I have a 250 MB CSV file that I need to read with ~ 7000 rows and ~ 9000 columns. Each row represents an image, and each column represents a pixel (grayscale value 0-255)
I started with a simple np.loadtxt("data/training_nohead.csv",delimiter=",")
, but this gave me a memory error. I thought this was strange since I am running 64-bit Python with 8 gigabytes of memory installed, and it died after using only about 512 MB.

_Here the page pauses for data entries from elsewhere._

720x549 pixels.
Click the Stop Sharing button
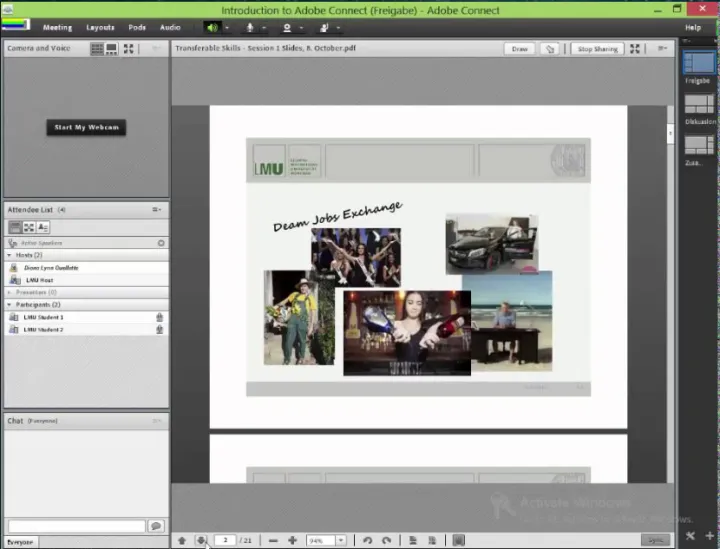point(598,48)
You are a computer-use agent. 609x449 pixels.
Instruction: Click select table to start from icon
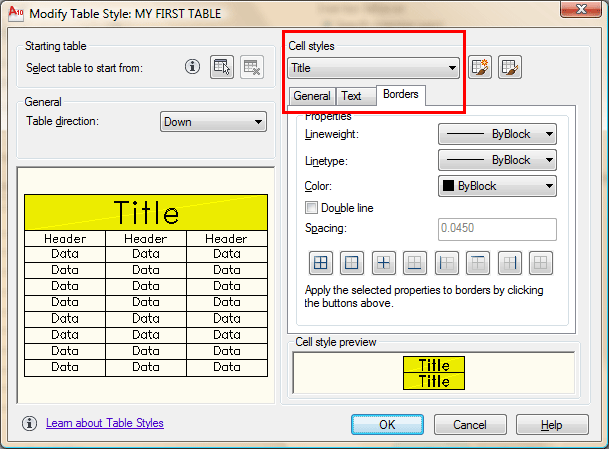[x=222, y=68]
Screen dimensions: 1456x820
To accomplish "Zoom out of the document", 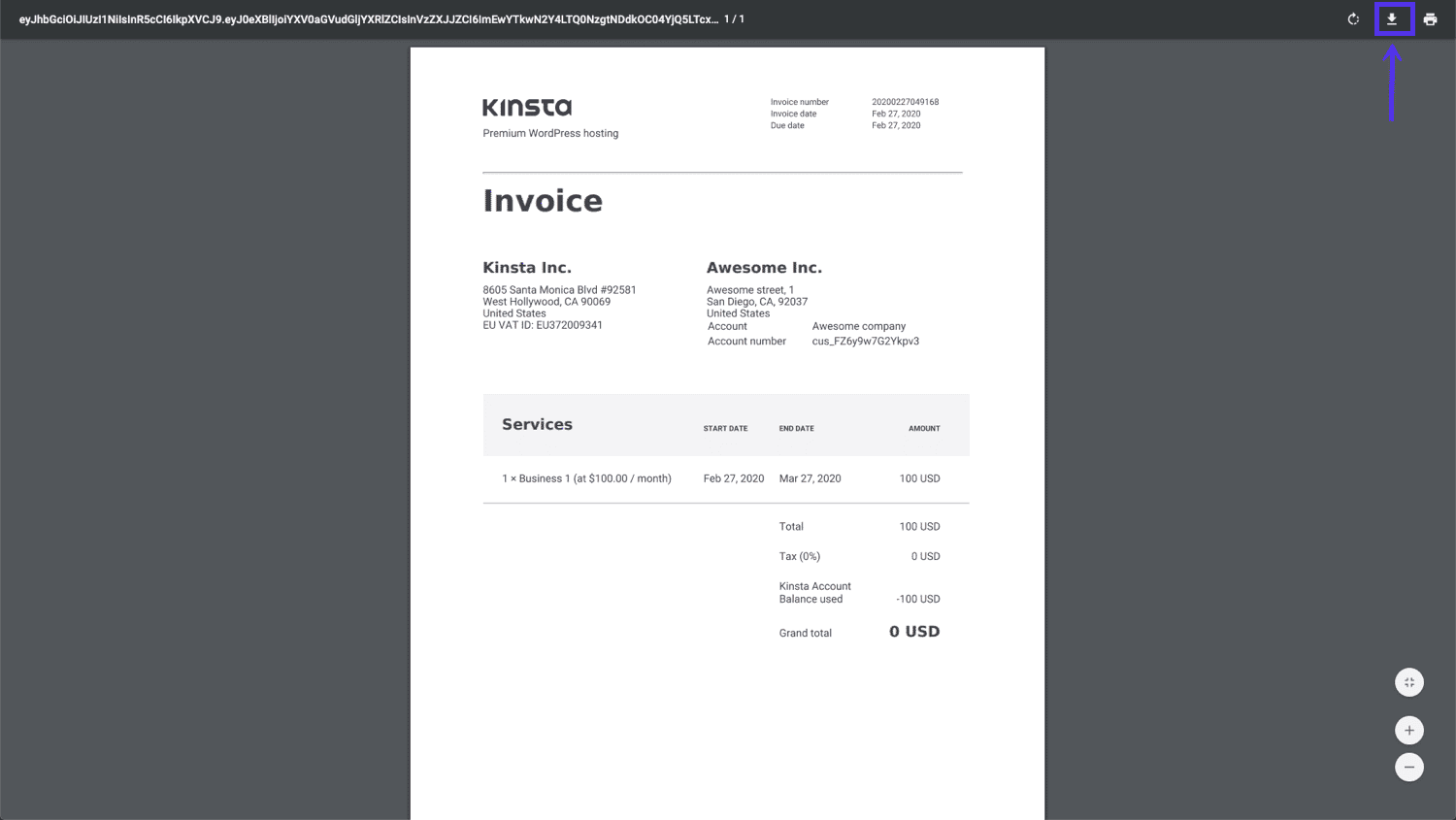I will 1409,767.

Since then, I have tried several other tactics, including:
import fileinput
and read one line at a time, adding them to the arraynp.fromstring
after reading in the whole filenp.genfromtext
- Manual file readability (since all data is integer, it was pretty easy to encode)
Each method gave me the same result. MemoryError about 512 MB. Surprising if there was something special in 512 MB, I created a simple test program that filled memory until python crashed:
str = " " * 511000000
This did not work up to 1 gigabyte. I also, just for fun, tried: str = " " * 2048000000
(fill 2 concerts) - this is a run without difficulty. Filled RAM and never complained. So the problem is not the total RAM that I can allocate, but it seems like how many TIMES I can allocate memory ...
I google'd barren until I found this message: Python went out of memory on a large CSV file (numpy)
I exactly copied the code from the answer:
def iter_loadtxt(filename, delimiter=',', skiprows=0, dtype=float): def iter_func(): with open(filename, 'r') as infile: for _ in range(skiprows): next(infile) for line in infile: line = line.rstrip().split(delimiter) for item in line: yield dtype(item) iter_loadtxt.rowlength = len(line) data = np.fromiter(iter_func(), dtype=dtype) data = data.reshape((-1, iter_loadtxt.rowlength)) return data
Calling iter_loadtxt("data/training_nohead.csv")
this time gave a slightly different error:
MemoryError: cannot allocate array memory
Error starting this error. I found only one, not very useful post: Memory error (MemoryError) when creating a NumPy Boolean array (Python)
Since I am running Python 2.7, this was not my problem. Any help would be appreciated.